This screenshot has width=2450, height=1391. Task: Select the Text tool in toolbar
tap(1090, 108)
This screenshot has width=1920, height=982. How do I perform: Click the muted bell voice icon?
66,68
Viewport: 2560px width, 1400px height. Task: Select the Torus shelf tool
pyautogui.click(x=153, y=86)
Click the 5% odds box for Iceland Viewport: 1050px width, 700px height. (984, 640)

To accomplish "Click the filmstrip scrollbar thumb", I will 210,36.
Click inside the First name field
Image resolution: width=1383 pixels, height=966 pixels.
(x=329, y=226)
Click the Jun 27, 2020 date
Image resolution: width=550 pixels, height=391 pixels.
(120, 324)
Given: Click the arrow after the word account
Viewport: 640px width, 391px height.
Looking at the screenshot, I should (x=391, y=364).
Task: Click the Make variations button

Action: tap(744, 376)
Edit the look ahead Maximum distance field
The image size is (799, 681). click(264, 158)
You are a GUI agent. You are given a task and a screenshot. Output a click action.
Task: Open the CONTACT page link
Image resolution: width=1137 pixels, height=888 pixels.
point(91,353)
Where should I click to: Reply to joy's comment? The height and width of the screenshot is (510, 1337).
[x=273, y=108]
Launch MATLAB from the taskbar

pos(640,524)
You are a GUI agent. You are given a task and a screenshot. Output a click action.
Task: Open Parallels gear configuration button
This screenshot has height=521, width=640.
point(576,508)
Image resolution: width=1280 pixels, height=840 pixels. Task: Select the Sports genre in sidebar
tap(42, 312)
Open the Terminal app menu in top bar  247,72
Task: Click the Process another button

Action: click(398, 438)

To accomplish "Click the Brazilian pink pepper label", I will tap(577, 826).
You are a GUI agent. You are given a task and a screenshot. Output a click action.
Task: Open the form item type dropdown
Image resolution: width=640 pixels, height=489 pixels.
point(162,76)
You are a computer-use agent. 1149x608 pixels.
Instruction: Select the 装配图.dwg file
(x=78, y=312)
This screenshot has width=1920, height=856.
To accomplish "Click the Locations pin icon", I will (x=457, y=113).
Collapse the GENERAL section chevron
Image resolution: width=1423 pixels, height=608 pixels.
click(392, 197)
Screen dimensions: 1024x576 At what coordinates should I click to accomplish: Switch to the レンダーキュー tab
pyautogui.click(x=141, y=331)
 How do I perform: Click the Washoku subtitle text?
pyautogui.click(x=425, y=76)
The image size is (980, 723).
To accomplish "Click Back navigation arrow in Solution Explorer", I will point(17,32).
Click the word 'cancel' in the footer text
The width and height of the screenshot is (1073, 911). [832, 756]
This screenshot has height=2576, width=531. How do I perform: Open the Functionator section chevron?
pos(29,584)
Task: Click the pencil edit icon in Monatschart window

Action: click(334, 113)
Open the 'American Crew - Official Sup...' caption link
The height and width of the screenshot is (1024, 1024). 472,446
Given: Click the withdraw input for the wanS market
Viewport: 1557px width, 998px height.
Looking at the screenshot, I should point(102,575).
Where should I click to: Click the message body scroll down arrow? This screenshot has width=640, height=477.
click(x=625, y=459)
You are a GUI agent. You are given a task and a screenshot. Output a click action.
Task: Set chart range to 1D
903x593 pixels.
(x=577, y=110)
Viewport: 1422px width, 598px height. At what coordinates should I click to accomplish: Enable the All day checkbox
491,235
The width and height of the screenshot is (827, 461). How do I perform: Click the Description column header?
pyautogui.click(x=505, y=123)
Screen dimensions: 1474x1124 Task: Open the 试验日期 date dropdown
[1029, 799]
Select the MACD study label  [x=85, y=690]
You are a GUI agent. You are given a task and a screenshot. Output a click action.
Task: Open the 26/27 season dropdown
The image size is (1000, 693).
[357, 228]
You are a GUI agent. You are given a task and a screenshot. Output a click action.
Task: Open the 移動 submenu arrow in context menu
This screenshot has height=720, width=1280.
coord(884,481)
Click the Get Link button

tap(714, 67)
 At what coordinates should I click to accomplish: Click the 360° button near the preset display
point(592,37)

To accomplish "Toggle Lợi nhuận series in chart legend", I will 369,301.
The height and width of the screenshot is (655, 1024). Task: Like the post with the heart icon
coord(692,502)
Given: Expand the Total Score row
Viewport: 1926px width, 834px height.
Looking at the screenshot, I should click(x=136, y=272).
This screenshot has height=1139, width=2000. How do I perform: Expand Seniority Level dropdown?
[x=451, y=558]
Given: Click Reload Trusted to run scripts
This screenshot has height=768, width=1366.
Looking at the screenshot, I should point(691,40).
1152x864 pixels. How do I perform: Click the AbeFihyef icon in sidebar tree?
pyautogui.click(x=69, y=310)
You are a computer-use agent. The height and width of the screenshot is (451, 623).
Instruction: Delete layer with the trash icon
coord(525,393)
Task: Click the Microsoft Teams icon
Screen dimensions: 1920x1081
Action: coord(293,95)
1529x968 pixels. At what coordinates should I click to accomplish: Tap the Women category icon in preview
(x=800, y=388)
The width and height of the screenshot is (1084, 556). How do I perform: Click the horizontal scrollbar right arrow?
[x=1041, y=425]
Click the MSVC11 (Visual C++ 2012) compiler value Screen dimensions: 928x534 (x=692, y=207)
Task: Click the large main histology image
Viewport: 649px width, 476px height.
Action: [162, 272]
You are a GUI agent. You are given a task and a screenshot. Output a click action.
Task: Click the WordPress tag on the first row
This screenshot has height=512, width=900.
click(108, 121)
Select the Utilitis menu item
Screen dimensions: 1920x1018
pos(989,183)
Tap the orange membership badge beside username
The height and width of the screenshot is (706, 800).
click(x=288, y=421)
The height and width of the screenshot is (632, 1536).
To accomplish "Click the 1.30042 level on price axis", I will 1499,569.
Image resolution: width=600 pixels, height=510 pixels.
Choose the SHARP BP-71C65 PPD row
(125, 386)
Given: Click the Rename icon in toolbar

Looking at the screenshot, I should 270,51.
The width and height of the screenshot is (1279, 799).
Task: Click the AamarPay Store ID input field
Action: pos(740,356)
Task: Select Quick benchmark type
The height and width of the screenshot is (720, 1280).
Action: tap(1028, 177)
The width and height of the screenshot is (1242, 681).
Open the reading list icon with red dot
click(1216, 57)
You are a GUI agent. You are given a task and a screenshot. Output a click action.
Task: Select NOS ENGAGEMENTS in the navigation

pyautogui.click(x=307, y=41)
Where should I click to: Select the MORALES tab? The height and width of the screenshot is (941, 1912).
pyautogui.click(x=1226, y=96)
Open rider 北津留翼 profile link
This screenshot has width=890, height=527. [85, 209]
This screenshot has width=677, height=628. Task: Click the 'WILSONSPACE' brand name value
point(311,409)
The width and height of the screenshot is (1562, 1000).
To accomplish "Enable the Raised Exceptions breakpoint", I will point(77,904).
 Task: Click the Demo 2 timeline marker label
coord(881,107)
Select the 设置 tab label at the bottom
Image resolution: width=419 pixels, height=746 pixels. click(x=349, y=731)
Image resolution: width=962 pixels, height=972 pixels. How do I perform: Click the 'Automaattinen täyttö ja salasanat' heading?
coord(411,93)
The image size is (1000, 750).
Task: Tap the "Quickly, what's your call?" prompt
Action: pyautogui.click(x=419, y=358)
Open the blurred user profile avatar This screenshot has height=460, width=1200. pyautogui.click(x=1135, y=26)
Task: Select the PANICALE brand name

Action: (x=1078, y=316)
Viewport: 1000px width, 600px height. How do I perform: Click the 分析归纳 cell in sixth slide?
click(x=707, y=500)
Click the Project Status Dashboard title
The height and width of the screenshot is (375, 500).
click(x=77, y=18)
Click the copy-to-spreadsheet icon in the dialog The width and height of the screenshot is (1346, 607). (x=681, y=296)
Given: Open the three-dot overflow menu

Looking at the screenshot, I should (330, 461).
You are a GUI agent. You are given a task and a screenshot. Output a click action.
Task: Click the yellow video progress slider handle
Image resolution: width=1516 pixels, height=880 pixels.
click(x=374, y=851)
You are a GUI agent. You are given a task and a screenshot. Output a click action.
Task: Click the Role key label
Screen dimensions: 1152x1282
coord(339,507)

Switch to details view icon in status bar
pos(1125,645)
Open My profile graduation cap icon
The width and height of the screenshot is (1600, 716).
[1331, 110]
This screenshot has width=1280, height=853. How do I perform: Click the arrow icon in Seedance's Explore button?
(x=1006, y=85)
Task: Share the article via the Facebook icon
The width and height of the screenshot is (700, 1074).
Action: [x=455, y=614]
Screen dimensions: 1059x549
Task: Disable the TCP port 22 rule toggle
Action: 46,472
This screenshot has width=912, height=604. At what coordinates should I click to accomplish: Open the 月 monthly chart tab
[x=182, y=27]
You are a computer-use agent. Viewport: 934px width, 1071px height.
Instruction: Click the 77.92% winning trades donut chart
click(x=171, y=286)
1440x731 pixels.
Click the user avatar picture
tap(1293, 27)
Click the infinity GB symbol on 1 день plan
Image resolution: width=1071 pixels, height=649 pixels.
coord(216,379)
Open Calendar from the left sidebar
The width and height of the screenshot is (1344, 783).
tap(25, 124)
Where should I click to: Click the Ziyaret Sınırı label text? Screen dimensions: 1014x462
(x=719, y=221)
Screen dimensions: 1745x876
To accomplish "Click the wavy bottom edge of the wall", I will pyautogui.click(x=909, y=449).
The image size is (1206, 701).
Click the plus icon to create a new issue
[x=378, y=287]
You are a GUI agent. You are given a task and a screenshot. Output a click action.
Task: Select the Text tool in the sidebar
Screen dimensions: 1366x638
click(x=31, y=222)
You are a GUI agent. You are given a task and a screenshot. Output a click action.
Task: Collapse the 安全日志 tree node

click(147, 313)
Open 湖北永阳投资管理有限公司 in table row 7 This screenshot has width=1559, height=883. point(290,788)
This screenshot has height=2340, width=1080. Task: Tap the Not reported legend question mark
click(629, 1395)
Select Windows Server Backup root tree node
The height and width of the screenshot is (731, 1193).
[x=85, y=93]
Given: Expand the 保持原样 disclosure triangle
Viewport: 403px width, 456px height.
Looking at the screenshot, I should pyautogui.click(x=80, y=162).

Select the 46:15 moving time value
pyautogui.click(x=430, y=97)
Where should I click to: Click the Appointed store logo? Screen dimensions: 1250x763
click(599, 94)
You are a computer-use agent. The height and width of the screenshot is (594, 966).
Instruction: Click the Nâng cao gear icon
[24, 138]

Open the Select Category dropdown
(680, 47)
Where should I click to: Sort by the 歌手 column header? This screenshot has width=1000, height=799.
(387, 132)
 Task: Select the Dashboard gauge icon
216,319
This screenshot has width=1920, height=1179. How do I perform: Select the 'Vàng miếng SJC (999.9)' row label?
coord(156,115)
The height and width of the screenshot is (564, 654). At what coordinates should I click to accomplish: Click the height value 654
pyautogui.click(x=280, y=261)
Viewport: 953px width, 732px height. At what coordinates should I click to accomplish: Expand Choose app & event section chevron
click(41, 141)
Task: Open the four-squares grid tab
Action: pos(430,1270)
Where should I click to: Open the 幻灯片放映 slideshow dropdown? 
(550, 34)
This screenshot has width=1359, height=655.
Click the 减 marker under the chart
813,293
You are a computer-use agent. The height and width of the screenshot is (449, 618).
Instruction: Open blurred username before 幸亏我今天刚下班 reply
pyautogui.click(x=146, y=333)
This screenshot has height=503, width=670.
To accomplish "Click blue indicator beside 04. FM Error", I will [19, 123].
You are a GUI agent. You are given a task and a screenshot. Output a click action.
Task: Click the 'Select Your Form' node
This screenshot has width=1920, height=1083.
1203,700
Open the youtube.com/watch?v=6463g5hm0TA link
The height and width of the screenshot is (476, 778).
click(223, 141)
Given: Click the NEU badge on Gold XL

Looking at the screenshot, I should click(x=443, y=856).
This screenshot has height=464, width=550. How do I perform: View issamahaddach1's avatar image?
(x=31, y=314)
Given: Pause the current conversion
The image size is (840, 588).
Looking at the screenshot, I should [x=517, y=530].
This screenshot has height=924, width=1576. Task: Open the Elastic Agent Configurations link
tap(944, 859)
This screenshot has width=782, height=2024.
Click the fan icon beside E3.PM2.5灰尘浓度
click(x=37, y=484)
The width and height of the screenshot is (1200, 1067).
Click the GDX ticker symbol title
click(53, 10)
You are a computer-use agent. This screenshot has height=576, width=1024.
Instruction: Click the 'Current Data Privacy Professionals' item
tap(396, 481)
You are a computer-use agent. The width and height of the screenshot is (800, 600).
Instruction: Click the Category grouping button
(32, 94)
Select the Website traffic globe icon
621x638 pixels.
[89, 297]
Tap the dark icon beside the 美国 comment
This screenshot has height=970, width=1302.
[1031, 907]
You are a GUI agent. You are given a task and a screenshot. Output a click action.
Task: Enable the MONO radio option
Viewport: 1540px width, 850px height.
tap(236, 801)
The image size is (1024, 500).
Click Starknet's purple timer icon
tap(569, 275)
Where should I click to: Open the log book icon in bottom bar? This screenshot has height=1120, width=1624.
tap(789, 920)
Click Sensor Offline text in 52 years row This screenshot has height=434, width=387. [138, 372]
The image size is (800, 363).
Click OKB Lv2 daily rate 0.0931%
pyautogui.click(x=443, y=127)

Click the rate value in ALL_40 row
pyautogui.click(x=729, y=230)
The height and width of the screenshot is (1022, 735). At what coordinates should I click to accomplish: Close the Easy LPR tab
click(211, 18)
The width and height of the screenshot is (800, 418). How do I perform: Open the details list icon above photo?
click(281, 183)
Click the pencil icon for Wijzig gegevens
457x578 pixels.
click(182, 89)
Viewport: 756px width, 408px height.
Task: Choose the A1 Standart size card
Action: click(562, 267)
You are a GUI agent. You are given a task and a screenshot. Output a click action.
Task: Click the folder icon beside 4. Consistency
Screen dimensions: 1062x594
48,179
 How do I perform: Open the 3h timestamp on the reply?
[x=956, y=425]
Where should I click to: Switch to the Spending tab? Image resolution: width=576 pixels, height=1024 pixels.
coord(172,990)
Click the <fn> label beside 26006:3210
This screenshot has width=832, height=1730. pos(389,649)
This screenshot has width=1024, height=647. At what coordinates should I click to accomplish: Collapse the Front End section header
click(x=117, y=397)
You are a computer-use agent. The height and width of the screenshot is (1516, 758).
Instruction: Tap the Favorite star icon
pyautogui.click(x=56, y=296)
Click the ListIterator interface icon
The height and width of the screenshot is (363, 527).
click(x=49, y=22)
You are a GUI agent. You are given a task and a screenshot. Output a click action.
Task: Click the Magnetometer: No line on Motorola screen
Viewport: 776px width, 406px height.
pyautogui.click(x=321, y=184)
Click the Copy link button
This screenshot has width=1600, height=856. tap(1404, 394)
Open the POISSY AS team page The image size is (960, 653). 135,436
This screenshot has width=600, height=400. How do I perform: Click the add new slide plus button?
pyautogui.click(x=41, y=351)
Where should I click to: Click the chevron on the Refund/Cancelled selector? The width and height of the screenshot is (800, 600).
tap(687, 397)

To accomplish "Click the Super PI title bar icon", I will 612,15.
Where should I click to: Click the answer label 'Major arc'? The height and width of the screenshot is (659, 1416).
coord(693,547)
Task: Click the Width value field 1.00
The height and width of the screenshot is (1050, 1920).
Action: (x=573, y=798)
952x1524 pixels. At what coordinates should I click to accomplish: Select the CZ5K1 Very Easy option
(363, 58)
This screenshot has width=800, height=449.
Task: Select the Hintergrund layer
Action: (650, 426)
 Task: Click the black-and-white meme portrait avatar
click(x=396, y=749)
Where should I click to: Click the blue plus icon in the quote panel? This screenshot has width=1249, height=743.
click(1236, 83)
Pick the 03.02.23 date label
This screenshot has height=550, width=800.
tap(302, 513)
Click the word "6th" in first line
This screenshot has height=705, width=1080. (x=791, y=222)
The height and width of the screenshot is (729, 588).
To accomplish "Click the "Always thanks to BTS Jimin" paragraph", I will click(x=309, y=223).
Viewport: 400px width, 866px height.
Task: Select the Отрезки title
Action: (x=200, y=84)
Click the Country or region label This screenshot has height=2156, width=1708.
===
Activity: Scan the material above for lines holding the string "page" and copy those lines.

Written answer:
Task: Open the CONTACT page link
Open the POISSY AS team page The image size is (960, 653). 135,436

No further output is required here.